Work request
Which lines of the listing below contain the word "computer"? Copy each of them.
*** Available data ***
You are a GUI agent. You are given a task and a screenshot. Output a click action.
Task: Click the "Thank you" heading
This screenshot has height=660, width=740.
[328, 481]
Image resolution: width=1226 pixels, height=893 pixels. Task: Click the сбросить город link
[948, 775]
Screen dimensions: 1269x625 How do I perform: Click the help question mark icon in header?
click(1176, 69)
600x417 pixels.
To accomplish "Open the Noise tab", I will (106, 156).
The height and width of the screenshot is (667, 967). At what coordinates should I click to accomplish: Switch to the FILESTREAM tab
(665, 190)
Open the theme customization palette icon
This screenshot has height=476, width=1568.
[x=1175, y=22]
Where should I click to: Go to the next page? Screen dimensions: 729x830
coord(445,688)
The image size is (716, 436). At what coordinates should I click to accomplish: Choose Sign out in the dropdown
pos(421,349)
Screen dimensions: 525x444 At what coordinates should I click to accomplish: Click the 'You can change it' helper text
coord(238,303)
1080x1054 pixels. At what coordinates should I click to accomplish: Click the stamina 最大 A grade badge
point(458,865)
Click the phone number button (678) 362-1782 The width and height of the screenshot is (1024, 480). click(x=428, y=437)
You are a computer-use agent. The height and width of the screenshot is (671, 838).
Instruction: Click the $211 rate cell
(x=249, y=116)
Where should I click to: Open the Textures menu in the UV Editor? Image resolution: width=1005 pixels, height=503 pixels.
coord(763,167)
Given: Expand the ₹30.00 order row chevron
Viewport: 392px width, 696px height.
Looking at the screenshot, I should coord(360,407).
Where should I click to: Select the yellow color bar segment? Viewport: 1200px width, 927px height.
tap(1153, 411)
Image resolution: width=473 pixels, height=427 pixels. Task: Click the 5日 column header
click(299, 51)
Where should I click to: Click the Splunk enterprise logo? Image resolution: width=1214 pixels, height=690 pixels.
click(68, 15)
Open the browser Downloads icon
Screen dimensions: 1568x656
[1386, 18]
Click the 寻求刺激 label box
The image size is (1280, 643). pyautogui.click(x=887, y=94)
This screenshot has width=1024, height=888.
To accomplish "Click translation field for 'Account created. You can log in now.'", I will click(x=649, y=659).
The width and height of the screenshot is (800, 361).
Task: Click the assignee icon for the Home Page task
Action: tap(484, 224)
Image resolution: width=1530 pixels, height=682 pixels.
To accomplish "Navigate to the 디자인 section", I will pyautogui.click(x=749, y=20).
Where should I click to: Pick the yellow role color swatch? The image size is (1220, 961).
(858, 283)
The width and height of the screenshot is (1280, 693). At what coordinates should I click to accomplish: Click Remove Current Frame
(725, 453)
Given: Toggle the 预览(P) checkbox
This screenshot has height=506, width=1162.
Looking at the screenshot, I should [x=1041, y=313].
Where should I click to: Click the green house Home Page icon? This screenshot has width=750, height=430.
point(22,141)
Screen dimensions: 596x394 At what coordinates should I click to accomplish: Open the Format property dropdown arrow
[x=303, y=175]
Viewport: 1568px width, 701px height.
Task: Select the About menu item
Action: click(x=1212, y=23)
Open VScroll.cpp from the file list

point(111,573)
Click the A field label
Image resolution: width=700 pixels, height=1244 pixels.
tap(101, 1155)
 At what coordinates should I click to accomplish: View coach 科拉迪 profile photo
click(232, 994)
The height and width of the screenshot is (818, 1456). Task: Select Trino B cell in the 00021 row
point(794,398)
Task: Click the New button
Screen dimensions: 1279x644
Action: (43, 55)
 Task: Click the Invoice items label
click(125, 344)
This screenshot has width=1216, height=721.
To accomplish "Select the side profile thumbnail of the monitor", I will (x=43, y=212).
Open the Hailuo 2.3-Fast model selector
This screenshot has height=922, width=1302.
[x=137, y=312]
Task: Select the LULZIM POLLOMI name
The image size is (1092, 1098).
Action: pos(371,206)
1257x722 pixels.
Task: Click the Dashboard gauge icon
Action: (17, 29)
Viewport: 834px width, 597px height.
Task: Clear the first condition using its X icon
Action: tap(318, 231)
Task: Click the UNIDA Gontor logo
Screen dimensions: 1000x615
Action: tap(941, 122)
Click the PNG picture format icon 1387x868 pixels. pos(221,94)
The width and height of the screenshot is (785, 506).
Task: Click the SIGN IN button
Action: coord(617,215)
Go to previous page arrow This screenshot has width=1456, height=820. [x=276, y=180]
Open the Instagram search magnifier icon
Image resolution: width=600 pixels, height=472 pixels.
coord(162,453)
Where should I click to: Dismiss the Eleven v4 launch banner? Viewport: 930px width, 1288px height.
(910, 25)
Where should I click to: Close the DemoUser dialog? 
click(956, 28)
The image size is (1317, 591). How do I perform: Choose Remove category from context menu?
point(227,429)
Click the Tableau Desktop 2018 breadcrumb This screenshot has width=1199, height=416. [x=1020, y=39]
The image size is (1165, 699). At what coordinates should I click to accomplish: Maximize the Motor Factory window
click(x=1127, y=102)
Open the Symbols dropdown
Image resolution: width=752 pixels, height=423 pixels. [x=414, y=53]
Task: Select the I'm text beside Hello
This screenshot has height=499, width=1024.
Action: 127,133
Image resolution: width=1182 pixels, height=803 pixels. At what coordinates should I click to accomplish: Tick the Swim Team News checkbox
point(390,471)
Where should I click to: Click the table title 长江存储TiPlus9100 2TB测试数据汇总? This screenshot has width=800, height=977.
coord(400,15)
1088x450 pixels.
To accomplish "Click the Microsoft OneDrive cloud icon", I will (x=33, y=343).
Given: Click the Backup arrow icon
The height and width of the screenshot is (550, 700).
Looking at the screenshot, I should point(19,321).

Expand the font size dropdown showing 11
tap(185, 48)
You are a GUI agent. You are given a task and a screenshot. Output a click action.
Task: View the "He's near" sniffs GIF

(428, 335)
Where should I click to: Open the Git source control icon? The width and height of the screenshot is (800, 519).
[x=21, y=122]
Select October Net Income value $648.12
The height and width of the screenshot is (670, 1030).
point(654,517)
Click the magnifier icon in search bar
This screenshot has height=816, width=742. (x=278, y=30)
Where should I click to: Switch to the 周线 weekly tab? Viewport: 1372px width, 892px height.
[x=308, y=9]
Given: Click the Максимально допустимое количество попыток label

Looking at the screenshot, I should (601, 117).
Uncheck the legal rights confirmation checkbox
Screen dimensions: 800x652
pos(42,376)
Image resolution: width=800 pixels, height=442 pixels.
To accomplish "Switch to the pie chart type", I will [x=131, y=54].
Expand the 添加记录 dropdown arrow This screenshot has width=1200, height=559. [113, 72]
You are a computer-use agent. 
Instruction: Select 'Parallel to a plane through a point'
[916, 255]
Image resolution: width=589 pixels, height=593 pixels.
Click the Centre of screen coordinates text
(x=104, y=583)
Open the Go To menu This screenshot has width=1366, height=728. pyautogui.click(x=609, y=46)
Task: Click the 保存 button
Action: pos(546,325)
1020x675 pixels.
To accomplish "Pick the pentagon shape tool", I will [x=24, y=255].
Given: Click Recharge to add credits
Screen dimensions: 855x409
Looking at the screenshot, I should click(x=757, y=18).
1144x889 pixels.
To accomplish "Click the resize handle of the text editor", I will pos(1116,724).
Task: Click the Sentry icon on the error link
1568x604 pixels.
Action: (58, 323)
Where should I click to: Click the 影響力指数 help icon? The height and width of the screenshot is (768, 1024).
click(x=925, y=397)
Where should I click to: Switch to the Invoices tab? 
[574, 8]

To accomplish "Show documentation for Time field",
*** End of Available data ***
Expected answer
You are a computer-use agent. The height and width of the screenshot is (671, 838).
You are a computer-use agent. 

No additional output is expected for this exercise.